Fiji- a Police State? Television (Amendment) Decree 52 of 2012

  • 28th June 2012
  • 2012
  • // Display comment count + link

The Fiji Labour Party condemns the promulgation of the Television Amendment Decree No 52 of 2012 as yet another attempt by the regime to gag the media and restrict freedom of expression.

The Decree which came into effect last Thursday empowers the Minister to revoke or vary a television license if the licensee is found to have breached the Media Code of Ethics under the Media Industry Development Decree.

The Decree, further, prohibits the matter to be taken to any Court, Tribunal or Commission for adjudication, thereby, denying the licensee the right to redress or justice.

The FLP finds this absolutely abhorrent. “This shows that Fiji is regressing further into being an authoritarian State rather than moving towards democracy as promised by the regime,” said Labour Leader Mahendra Chaudhry.

There are a number of issues that arise from the Decree itself:

  • The Decree states “If a licensee is found to have breached the Media Code of Ethics and Practice …”. Who decides that the media code of ethics has been breached? Is it the Minister who will be the sole arbiter?

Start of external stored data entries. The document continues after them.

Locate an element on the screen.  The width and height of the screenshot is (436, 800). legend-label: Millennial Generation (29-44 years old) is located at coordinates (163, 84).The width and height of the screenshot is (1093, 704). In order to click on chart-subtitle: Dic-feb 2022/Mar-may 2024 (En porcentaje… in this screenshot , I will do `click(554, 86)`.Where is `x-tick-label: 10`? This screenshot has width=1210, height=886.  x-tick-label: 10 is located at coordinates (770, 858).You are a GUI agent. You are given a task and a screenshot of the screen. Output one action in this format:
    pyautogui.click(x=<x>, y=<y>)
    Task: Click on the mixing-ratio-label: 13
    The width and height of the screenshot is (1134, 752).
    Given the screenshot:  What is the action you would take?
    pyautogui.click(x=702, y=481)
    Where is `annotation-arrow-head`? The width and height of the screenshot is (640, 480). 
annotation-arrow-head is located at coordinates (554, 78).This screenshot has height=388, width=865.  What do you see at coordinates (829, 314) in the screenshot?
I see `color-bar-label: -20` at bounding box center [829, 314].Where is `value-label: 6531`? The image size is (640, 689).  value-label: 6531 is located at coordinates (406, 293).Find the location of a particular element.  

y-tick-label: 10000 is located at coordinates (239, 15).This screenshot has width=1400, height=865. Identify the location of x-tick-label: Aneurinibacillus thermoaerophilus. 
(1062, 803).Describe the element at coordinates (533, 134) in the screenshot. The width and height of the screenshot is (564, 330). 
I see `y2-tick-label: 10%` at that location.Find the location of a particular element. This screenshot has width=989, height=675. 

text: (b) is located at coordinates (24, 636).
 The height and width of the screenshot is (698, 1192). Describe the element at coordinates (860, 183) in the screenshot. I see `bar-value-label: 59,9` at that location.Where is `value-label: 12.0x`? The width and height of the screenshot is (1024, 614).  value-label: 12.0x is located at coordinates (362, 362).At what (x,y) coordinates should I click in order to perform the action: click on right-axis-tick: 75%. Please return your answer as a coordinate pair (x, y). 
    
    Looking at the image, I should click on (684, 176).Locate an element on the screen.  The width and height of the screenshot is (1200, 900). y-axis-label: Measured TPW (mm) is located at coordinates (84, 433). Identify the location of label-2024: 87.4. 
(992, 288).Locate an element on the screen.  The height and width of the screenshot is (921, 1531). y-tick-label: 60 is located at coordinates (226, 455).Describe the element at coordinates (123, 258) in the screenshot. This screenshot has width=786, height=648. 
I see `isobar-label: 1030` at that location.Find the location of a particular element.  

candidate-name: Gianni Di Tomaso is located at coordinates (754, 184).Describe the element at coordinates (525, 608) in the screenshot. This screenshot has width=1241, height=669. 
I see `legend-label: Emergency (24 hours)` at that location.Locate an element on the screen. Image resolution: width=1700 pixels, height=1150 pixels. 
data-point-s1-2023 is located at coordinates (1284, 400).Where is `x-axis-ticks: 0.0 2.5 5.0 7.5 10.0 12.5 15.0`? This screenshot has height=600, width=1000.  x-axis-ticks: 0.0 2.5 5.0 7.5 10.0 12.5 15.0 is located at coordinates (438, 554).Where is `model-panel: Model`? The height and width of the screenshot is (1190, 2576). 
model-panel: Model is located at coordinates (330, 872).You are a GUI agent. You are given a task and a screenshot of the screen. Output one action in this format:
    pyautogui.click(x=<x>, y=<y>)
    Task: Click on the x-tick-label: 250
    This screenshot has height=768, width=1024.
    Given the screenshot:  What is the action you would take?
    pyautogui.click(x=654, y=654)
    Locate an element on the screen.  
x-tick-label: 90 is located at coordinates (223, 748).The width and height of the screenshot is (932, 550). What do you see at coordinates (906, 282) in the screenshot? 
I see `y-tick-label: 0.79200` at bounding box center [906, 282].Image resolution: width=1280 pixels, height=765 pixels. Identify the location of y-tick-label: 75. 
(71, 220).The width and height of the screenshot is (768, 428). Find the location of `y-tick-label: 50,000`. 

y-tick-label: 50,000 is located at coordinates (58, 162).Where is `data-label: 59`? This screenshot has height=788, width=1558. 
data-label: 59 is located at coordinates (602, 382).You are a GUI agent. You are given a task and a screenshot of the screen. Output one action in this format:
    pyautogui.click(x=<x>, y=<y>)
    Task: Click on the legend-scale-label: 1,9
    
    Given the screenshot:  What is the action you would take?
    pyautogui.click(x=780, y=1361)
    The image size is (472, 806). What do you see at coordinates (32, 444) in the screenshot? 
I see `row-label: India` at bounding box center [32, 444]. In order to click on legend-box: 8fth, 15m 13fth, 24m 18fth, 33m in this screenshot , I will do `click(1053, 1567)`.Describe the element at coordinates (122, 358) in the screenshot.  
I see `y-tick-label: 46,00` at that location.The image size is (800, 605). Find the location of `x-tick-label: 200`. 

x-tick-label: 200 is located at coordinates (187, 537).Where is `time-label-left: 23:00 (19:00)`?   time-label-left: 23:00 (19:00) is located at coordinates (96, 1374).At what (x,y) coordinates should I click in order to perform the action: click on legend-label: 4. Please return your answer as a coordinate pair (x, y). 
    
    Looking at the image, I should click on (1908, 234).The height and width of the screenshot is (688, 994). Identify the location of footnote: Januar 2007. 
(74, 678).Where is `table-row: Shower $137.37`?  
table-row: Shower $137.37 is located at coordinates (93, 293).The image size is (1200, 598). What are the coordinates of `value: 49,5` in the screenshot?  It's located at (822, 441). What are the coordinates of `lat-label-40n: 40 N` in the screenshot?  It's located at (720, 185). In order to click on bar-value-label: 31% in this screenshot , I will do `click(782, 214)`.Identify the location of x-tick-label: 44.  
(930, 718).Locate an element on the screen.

  • And what is the need for Decree 52 when an independent Tribunal under the Media Industry Development Decree has already been set up to deal with any breaches of the media Code of ethics?

Justice and fair play demand that an aggrieved party must have the right to seek legal redress against any action or policy of the State. Yet, the people of Fiji are being increasingly and systemically denied this fundamental right by a regime that does not hesitate to use ‘blackmailing’ tactics to silence all opposition by gagging the media.

What is it afraid of? Two weeks ago, Fiji TV was, reportedly, warned by the regime’s Attorney General that its licence may not be renewed because it had given coverage to interviews with former Prime Ministers Laisenia Qarase and Mahendra Chaudhry. It was told that its news broadcast would be closely monitored by the regime during the month.

It is of concern that Fiji TV’s licence due to expire this week-end, has reportedly still not been renewed.

FLP questions the motive behind the promulgation of this Decree at this point in time when Fiji is poised to embark on the so-called constitutional process to restore democratic rule via general elections.

It is obvious that despite repeated assurances by the regime, the process is still highly restrictive in terms of freedom of expression and a free and independent media. The local media continues to deny fair coverage to statements issued by political parties. In most cases, they are simply not published or broadcast.

How can the process be said to be inclusive and participatory if the views of political parties and their leaders are prevented from getting through to the people?

The conditions laid down by the Police for meetings of political parties point clearly to Fiji being a police state.

The regime, it seems, is consumed by fears of its own unpopularity – hence all these restrictions on freedom of assembly and expression!